Applause for the opinions pieces about drugs, “Is drug legalization the answer?” in the Nov. 18 issue of the Daily.
I’m a University student currently on exchange to Hunter College in New York City where I’m taking a class on drug policy in the United States. This class, combined with my experience in New York, has shown me that the federal government’s war on drugs has definitely taken its toll.
Unfortunately, the toll is not what it is supposed to be. The drug war has not eliminated drug supply and use, it has aggravated racial and class divisions.
Take a minute and think — who do you see when you think of a drug dealer? Do you see someone who’s poor? Do you see someone who’s black? Latino? Inner-city or suburban?
The drug war has failed because it targets people with no other means to get by and it targets people with addiction. It attempts to cut the supply of drugs and tries to lower drug use by raising the prices of drugs to a point where they’re unaffordable.

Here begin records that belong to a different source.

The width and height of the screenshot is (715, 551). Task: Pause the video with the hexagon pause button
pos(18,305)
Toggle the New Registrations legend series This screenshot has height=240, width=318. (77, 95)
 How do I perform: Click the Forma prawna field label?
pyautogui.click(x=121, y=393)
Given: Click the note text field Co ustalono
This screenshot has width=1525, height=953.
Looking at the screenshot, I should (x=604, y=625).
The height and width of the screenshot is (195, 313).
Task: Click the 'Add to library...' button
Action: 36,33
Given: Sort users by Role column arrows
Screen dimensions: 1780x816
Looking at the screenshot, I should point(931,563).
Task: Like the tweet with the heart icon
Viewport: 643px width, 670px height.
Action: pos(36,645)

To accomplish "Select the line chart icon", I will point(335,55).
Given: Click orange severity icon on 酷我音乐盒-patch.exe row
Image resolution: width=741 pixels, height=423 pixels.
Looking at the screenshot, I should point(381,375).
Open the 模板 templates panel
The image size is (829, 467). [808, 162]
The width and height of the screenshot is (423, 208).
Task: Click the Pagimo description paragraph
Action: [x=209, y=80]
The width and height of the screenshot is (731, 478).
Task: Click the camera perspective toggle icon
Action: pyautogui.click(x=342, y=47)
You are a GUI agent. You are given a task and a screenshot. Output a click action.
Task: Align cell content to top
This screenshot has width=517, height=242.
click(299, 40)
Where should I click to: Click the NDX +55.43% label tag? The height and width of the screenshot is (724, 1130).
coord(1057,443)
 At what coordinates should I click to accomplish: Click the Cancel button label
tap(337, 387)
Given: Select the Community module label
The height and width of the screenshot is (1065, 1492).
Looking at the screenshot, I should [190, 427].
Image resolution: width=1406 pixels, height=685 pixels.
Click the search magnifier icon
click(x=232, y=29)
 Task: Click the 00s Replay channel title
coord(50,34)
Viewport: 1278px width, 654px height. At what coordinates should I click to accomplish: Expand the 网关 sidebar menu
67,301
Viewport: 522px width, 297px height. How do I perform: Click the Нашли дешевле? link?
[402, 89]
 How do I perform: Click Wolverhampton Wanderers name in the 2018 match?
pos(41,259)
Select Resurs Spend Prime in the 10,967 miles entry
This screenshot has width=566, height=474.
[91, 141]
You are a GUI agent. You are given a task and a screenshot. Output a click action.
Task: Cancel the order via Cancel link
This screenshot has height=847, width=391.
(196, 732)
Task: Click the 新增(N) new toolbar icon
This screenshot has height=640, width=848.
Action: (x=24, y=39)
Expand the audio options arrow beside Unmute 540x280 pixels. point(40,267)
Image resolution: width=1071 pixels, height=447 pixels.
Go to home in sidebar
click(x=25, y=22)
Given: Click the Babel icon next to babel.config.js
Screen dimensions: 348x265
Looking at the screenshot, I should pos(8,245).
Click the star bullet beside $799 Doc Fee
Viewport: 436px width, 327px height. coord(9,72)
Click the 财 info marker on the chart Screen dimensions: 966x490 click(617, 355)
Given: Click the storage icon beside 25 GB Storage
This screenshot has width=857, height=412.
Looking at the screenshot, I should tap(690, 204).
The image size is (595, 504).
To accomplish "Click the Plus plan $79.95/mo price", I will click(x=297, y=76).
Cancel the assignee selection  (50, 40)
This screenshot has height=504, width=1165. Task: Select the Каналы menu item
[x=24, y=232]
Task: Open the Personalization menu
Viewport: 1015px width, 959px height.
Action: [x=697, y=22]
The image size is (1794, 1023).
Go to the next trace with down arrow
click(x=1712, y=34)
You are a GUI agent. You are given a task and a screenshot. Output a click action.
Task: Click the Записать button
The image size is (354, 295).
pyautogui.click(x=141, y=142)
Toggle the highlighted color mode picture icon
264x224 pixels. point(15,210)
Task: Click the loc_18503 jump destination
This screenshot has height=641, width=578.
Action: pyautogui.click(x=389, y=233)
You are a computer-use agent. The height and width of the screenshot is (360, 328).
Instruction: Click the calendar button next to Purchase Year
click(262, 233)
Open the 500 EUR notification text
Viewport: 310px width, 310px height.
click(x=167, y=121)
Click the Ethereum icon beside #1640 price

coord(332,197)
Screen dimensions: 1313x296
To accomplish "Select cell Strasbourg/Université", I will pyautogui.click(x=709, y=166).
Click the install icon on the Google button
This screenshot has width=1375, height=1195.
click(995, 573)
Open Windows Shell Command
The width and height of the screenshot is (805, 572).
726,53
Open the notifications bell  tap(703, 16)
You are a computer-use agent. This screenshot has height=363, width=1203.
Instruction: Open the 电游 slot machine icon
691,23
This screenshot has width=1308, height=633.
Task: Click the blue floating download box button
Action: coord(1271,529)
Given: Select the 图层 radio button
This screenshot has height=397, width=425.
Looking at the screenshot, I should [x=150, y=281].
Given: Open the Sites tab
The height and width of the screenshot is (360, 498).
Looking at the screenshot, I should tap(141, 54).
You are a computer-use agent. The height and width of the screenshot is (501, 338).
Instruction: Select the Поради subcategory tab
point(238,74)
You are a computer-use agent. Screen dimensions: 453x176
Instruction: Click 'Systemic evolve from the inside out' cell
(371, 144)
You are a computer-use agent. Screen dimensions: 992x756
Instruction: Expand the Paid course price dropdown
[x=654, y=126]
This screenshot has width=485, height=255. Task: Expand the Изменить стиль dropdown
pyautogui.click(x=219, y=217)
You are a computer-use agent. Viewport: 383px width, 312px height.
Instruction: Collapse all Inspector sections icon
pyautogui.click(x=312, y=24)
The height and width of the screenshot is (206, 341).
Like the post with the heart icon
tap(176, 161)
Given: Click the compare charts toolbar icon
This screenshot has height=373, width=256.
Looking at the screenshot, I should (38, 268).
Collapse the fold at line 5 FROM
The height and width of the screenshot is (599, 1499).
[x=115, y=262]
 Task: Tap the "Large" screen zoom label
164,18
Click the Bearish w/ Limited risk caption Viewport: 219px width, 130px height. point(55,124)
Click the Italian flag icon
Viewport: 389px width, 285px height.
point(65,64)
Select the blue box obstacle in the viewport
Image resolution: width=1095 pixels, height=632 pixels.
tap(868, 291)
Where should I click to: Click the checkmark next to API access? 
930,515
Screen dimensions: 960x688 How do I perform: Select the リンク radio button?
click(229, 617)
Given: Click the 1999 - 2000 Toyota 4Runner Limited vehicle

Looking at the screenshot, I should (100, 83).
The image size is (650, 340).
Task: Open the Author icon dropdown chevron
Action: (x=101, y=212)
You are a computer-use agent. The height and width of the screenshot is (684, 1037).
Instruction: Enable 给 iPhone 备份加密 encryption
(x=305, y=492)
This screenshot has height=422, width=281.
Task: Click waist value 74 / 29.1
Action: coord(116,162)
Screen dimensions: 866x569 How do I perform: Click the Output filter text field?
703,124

It hasn’t worked.
People find ways to afford drugs no matter how high the cost. Since interdiction alone doesn’t work, the courts punish the individual user and street dealer. This hasn’t solved the drug problem either because there are just too many people using and selling drugs to possibly prosecute them all effectively.
The drug war is a practice in futility, and a frightening one. Do we realize the gravity of what we’re saying when we ask the government to get tougher on drugs? Reagan amended the posse comitatus act (an act that has kept the military out of civil law for a hundred years) so the military could get involved in the drug war. Shouldn’t this scare us? Once the military becomes involved in one civil arena it’s easier to become involved in another.
Our constitutional rights are also suffering: fourth amendment rights not to be subject to unlawful search and seizure and Eighth Amendment rights not to be subject to cruel and unusual punishment.
Is it not unlawful search and seizure when the police “sweep” the Lower East Side of New York City by gathering up a group of people with no probable cause? If a person has no drugs, authorities let them go; if a person has drugs, more “offenders” are arrested.
Isn’t it odd that the Lower East Side is a very poor area and sweeps never happen in the area just north of it, which is middle class? Is it not cruel and unusual punishment when a young woman, with no previous record, is arrested for driving a relative to purchase drugs and is sentenced to ten years in prison because of federally mandated minimums. Judges have quit the bench because they disagreed with this “justice.”
Why aren’t people angry over this? Why do they feel the need to propel it? The drug war has obviously been lost and the harm that it’s doing is going to take a long time to repair.
Look at our own cities — St. Paul and Minneapolis have very small minority populations, yet they fill the majority of our prisons. Shouldn’t this terrify people? We’re just prosecuting instead of searching for a new way to deal with the drug issue? It frightens me.
Sara Hurley is a CLA sophomore living in New York City.